Disseminated sporotrichosis commonly occurs in patients with low numbers of CD4+ cells, such as chemotherapy patients.5,7 Nevertheless, case reports have been published of the occurrence of disseminated lesions in immunocompetent individuals.6,7 In our study, the 4 patients were HIV negative. Multiple cutaneous lesions are usually related to multiples bites or scratches,5 as occurred in cases 2 and 4.
Guidelines for the treatment of cutaneous sporotrichosis suggest 200 mg of itraconazole for 2 to 4 weeks daily, and 400 mg when there is a poor initial response. In refractory cases, different treatment options can be considered. These include 5 drops of saturated solution of potassium iodide 3 times daily, increasing to 40 to 50 drops (as tolerated by patients) and 500 mg of terbinafine (twice daily) when the patient cannot tolerate other treatments.13 For disseminated or extracutaneous sporotrichosis, amphotericin B at 3 to 5 mg/kg/d is the recommended schedule. For pregnant patients, azoles are not recommended, and amphotericin deoxycholate (0.7-1 mg/kg/d) or liposomal (3-5 mg/kg/d) is a good option. Hyperthermia is also recommended for pregnant patients.13
Itraconazole remains the first therapeutic choice for cutaneous sporotrichosis treatment,2 and in Rio de Janeiro, where S brasiliensis is prevalent, treatment with itraconazole starting with 100 to 400 mg for adults is often recommended.14 In our study, a dose of 100 to 200 mg/d led to clinical improvement, except in case 1, in which, although the patient was immunocompetent, achieving a therapeutic cure was challenging, which may have been a result of secondary bacterial infection; therefore, other treatments were used.

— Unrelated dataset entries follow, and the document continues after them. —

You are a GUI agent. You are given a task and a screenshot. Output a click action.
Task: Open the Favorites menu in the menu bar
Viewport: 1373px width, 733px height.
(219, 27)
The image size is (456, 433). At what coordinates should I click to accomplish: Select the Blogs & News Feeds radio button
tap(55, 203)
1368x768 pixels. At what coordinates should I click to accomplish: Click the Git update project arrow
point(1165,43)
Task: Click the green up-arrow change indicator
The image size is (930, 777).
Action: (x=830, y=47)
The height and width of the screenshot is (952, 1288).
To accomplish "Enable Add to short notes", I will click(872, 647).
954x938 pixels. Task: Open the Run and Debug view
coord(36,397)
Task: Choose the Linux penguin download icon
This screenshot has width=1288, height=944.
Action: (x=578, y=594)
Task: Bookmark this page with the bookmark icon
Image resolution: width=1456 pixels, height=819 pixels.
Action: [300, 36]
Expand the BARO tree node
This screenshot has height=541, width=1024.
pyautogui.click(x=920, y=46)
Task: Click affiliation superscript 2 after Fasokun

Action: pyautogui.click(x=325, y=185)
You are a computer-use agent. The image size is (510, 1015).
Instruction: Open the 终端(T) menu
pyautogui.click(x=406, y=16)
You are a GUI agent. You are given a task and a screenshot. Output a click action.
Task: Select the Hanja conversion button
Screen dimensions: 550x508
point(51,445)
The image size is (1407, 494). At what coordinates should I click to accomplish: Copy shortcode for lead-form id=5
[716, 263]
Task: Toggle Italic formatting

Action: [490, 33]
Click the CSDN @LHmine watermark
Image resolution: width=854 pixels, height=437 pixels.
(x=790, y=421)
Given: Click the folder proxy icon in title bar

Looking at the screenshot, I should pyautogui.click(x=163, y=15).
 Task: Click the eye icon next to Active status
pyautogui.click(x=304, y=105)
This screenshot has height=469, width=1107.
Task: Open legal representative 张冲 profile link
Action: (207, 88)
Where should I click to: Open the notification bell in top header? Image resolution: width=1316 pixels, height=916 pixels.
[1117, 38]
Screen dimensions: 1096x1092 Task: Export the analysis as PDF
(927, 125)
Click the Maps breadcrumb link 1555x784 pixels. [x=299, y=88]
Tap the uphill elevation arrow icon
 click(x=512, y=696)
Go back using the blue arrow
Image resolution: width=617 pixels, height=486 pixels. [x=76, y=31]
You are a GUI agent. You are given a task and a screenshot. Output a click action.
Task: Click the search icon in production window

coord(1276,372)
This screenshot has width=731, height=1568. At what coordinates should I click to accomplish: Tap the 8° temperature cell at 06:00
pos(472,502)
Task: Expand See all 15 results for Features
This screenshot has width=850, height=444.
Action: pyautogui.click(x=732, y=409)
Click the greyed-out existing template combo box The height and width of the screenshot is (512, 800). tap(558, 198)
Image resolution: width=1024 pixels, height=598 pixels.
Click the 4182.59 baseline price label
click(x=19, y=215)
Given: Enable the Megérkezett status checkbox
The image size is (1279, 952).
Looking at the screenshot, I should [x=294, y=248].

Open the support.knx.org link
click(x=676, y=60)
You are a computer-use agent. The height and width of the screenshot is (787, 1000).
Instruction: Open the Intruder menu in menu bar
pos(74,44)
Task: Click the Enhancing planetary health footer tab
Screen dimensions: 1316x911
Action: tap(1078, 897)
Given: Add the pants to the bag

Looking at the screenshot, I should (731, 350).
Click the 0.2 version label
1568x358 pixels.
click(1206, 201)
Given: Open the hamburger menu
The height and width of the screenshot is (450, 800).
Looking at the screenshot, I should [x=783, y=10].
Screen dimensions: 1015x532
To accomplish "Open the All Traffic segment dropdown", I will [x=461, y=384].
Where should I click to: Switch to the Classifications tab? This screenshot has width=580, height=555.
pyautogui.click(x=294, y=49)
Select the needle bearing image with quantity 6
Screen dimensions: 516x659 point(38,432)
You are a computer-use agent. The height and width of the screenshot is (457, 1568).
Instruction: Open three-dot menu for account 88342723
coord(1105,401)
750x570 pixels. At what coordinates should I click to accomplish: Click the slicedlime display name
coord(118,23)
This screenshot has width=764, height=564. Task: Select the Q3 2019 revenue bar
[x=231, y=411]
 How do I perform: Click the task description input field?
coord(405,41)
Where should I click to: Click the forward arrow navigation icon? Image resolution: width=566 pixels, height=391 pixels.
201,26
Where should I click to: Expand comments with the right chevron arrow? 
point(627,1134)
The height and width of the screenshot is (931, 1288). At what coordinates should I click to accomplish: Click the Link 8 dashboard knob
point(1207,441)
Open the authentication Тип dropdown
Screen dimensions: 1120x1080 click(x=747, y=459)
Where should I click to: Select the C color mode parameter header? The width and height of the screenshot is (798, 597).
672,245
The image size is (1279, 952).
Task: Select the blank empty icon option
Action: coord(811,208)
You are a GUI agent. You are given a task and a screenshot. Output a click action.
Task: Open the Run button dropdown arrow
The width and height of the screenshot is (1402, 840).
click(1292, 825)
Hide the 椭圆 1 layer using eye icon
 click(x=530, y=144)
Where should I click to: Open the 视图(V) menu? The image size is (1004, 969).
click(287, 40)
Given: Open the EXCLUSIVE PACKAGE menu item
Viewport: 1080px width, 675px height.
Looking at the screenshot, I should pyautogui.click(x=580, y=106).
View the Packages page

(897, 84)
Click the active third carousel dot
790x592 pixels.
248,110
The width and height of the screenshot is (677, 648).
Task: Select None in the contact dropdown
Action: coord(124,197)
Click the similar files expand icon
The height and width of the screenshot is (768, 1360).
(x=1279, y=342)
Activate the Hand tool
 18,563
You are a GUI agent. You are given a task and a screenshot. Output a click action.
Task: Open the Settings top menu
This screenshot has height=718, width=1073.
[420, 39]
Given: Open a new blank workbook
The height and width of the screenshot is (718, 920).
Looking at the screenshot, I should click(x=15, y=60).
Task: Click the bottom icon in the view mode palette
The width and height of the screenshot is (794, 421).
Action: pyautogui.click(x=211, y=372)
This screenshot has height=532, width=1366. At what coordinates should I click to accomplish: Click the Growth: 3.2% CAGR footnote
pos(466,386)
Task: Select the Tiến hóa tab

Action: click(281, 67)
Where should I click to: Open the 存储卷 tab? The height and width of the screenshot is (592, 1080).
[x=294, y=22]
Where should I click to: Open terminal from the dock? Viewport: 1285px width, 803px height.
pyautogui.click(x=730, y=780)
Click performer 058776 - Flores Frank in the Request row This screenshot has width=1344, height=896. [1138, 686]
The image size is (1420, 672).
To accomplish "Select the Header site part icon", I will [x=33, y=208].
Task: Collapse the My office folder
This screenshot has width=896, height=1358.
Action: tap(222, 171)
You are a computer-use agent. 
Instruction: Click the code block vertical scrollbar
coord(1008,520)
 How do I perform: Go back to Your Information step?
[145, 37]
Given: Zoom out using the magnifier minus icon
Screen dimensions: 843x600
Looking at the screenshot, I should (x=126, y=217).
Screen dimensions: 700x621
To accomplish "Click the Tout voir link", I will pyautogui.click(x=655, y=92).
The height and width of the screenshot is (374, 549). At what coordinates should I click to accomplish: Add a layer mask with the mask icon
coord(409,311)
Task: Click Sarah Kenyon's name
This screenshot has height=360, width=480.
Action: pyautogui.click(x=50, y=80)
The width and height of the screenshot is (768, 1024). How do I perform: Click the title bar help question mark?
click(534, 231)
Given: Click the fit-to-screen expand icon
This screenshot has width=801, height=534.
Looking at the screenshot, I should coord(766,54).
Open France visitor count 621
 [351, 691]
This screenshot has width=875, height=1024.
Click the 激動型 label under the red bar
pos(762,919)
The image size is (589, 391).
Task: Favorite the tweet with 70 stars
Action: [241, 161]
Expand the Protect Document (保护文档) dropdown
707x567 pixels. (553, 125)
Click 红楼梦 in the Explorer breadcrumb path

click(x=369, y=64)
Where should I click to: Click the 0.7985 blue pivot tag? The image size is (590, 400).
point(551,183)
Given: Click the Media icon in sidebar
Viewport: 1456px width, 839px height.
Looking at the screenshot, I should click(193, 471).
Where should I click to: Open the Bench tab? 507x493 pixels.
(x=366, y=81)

To the best of our knowledge, we describe the first cases of disseminated cutaneous human sporotrichosis caused by S brasiliensis in Pernambuco State. S brasiliensis has previously been described as the cause of sporotrichosis in other regions in Brazil. Itraconazole and potassium iodide, associated with thermotherapy, are good therapeutic choices in disseminated cutaneous cases of sporotrichosis caused by S brasiliensis, especially if there is evidence of hematogenic dissemination, and amphotericin B can be used in refractory cases or cases with visceral involvement.
Footnotes
Funding sources: None.
Conflicts of interest: None disclosed.